Monday, January 24, 2011

Riding a Roller Coaster of Emotions

Tomorrow marks two weeks until our sweet baby girl's due date! Can you believe it? I sure can't. It seems like just yesterday I got "the call" at work and now look at us...two weeks (or maybe a little more or less!) away from delivery. Oddly enough, it seems like the past five weeks have taken FOREVER, too.

I have to say that on any given day, I can experience just about every emotion imaginable. I'll start my day crying, feeling the burdens and sadness our sweet birth mother "T", then I'll have to fight off the worry monster, then I'll get excited about the fact that we're going to have a baby (!!!!), then I'll start stressing about how our lives are about to change forever. I'm serious! Every single emotion a person can have enters my thoughts daily.

Luckily, God has given me such a peace in my heart about the whole thing that none of the emotions lasts long. I am SO grateful for the peace He has given me-and I know it's evident because several people have commented about how calm I am. ME...the most un-calm (is that even a word?!) person on the face of the planet!

It's almost indescribable how I just know that every thing will be fine. No matter what happens-and I've learned that anything can happen-I am resting in the peace the Lord has given me. That everything will work out according to His plan.
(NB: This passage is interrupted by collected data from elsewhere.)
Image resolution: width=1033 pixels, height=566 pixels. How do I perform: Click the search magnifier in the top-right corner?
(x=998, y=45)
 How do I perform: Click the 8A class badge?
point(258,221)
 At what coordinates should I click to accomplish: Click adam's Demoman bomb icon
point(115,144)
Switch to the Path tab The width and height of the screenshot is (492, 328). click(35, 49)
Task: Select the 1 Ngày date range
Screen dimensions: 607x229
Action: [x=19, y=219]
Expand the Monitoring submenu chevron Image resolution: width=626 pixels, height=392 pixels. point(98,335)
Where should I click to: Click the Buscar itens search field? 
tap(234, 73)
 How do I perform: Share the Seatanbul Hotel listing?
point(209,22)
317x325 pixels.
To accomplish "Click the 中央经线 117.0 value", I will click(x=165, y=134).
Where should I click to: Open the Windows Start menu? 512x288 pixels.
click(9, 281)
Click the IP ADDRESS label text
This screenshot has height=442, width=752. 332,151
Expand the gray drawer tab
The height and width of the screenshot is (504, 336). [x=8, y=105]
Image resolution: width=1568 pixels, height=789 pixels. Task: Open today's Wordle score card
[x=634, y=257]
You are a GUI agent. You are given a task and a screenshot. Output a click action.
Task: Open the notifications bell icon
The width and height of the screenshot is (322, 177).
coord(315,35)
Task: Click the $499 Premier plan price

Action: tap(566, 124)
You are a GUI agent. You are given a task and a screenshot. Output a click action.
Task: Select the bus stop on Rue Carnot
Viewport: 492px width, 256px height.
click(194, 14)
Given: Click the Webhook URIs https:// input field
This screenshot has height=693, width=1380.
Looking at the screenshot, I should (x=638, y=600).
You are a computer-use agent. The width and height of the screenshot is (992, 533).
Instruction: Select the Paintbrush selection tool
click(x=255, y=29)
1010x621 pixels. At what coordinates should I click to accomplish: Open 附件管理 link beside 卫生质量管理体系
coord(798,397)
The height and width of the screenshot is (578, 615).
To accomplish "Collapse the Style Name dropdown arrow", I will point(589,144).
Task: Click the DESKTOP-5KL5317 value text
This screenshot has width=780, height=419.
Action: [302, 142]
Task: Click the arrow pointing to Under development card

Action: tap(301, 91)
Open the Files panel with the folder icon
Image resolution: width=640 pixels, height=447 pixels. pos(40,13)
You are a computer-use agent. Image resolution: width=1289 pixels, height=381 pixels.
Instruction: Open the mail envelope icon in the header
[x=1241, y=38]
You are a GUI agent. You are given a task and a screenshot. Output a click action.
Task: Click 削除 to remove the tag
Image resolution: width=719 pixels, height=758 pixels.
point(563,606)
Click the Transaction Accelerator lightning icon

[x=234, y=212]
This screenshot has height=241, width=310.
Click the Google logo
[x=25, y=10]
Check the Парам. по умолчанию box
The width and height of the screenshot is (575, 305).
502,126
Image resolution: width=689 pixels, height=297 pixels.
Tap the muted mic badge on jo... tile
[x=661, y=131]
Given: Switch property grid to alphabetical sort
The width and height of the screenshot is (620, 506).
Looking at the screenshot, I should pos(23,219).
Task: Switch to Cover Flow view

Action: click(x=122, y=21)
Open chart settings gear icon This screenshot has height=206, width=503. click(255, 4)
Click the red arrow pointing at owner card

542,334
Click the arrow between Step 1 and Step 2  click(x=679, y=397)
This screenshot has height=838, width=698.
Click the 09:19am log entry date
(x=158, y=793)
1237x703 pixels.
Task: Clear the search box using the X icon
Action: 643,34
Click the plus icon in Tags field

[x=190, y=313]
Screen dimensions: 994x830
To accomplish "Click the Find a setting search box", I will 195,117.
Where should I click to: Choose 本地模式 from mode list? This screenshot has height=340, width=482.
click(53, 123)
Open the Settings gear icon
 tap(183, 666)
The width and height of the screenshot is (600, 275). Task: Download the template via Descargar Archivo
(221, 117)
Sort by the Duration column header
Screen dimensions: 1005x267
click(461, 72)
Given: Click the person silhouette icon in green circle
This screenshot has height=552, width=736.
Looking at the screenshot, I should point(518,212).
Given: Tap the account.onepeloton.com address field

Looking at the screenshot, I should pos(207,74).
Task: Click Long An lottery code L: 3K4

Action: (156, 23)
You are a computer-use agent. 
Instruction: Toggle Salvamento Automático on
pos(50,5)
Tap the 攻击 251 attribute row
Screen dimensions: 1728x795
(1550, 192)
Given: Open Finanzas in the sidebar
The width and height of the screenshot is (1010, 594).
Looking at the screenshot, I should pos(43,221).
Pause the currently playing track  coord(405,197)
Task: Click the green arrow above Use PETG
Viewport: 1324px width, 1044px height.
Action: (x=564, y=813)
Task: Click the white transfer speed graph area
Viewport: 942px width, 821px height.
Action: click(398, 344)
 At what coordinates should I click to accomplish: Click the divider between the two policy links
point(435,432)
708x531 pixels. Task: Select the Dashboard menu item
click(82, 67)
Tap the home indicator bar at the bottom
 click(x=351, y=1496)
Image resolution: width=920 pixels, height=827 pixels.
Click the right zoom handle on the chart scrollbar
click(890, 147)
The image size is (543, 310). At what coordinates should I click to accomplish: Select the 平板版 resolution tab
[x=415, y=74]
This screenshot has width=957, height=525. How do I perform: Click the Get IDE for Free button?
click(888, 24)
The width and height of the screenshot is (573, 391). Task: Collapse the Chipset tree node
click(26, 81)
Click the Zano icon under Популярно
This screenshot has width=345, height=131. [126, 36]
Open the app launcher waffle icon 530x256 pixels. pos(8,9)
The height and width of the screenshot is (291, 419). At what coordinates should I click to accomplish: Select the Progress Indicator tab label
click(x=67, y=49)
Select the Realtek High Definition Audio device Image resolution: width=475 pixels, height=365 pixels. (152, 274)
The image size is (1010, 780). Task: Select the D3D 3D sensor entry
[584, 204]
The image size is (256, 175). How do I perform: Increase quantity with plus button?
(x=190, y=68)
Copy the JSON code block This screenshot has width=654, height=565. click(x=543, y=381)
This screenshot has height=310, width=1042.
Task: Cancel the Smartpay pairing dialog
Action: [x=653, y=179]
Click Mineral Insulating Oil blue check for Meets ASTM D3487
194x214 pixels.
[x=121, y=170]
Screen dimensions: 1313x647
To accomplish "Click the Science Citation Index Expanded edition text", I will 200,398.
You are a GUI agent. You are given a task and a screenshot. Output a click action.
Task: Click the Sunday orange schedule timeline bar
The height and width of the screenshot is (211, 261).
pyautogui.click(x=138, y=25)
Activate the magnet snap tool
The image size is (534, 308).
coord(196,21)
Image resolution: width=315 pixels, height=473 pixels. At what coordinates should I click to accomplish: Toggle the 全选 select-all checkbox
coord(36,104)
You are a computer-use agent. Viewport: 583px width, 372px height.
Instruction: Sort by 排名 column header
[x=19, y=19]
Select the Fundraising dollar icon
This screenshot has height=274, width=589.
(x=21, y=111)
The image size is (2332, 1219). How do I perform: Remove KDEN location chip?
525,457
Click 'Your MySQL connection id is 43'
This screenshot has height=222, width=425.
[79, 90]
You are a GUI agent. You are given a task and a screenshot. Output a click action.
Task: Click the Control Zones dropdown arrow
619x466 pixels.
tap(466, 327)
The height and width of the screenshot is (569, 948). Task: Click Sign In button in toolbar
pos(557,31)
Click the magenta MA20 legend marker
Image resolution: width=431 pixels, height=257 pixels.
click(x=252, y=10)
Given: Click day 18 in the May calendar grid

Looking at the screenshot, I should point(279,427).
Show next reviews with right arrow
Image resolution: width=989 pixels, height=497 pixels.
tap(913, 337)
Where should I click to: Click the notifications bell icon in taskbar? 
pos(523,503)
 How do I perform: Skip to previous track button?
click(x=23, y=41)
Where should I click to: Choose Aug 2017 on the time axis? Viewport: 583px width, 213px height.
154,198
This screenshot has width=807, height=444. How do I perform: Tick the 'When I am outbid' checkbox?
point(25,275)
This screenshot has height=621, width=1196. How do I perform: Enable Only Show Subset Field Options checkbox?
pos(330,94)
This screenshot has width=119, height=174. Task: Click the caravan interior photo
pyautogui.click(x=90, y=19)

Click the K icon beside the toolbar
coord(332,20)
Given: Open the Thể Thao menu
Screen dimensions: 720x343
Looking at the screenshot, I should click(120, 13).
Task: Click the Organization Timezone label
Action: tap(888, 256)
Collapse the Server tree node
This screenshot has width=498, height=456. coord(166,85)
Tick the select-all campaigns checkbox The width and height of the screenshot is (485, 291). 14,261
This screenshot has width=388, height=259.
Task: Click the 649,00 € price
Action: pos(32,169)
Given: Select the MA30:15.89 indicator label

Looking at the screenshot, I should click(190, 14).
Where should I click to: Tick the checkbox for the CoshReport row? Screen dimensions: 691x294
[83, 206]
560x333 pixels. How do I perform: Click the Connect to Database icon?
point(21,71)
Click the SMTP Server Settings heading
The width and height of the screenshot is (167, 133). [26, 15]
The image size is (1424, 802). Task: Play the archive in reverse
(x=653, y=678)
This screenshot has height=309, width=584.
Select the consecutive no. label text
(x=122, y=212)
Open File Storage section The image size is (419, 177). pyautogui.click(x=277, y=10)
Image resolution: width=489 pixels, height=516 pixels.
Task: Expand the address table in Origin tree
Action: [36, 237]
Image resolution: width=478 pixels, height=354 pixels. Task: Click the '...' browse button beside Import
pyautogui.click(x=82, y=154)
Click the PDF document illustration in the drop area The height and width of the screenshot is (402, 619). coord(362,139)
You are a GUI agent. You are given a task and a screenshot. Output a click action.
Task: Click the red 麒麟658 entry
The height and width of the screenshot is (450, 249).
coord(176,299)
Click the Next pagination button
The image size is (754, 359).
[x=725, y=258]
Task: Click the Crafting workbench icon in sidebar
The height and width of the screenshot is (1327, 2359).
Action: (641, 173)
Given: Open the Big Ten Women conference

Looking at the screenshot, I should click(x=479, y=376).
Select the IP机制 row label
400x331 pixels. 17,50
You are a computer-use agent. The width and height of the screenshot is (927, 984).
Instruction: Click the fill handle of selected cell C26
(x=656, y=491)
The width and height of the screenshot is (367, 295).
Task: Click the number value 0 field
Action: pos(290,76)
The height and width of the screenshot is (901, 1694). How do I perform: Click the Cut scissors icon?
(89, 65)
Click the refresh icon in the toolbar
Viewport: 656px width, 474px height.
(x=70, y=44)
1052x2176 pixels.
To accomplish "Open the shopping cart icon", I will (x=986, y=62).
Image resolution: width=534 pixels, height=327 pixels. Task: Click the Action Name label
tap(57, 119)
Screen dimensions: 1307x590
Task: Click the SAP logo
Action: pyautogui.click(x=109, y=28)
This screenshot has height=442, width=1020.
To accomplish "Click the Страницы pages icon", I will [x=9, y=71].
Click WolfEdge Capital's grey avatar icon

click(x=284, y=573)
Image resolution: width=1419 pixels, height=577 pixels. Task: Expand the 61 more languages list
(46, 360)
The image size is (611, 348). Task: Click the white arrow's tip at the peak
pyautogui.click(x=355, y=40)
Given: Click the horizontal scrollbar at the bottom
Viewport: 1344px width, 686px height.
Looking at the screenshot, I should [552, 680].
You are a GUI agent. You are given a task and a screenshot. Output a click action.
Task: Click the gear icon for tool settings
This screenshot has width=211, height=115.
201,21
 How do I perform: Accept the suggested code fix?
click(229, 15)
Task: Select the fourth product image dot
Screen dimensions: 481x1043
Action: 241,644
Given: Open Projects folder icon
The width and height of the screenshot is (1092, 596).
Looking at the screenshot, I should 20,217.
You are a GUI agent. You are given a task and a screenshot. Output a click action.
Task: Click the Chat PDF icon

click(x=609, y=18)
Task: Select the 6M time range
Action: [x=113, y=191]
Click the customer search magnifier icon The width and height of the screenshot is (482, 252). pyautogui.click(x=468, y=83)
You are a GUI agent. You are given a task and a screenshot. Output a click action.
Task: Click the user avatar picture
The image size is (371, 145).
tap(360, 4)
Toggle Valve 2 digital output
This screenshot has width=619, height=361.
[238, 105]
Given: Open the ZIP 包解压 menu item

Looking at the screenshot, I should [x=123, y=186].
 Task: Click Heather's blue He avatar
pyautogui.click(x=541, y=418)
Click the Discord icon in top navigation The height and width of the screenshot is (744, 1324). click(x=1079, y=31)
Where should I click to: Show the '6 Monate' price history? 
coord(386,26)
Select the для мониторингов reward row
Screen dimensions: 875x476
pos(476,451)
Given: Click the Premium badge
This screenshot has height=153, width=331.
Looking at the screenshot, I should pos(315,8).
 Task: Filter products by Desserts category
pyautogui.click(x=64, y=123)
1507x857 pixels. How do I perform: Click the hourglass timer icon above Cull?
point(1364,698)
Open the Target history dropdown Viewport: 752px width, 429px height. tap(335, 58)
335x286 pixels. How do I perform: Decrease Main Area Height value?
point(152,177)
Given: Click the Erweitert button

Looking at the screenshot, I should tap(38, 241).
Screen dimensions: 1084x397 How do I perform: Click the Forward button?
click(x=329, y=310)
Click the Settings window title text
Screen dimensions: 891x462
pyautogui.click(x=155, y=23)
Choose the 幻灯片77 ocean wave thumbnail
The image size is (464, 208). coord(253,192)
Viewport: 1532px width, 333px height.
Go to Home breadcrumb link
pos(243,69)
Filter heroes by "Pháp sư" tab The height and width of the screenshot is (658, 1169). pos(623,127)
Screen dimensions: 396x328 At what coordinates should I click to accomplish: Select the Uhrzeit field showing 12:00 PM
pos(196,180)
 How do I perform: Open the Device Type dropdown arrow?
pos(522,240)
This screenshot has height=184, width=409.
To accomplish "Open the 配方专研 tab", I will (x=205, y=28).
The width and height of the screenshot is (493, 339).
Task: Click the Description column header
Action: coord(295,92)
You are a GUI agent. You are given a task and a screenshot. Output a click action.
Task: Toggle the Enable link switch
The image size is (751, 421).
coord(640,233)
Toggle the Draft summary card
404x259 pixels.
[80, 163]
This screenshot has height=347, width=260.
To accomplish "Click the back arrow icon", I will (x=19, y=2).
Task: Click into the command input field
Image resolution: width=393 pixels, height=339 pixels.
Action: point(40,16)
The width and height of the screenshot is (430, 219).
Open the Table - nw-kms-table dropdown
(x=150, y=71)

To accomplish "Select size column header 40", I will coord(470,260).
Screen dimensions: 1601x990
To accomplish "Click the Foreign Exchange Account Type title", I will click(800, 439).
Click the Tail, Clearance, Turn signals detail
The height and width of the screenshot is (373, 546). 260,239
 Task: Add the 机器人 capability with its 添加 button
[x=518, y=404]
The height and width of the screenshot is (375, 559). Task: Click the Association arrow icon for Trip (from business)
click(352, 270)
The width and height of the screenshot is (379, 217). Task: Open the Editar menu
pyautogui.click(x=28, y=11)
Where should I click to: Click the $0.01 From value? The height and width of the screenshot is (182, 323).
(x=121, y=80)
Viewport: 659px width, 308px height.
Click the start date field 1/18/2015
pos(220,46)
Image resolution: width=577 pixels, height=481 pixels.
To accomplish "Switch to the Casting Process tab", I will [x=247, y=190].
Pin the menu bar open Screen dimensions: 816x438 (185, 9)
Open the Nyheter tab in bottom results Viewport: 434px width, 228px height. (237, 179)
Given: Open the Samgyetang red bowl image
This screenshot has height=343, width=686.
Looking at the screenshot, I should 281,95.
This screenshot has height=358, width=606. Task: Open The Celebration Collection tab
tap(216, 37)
We are grateful for your continued prayers for us, our baby girl and our sweet birth mom, "T" in these final days/weeks before delivery.

Gratefully,
~M

1 comment:

  1. WAHOOO!!!! I love this post. It is amazing Melissa! It's amazing how God transforms people in adoption, not only families. I tell people time and time again that I have never felt closer to God than when we are in the midst of an adoption. It's the most incredible thing to feel His presence and Him walking you through something. And to know that even though things can change, He is still your HOPE. You've seen it happen around you, and you've seen God's mighty work in all of our lives who have lost babes. I love being able to actually see in your life the fruits of His spirit. It's evident that you are walking with Him and I can't tell you how refreshing it is! You are not trying to gaurd yourself one bit, but trusting Him with everything. Thanks for sharing this! Love you girl and hope to see you tonight!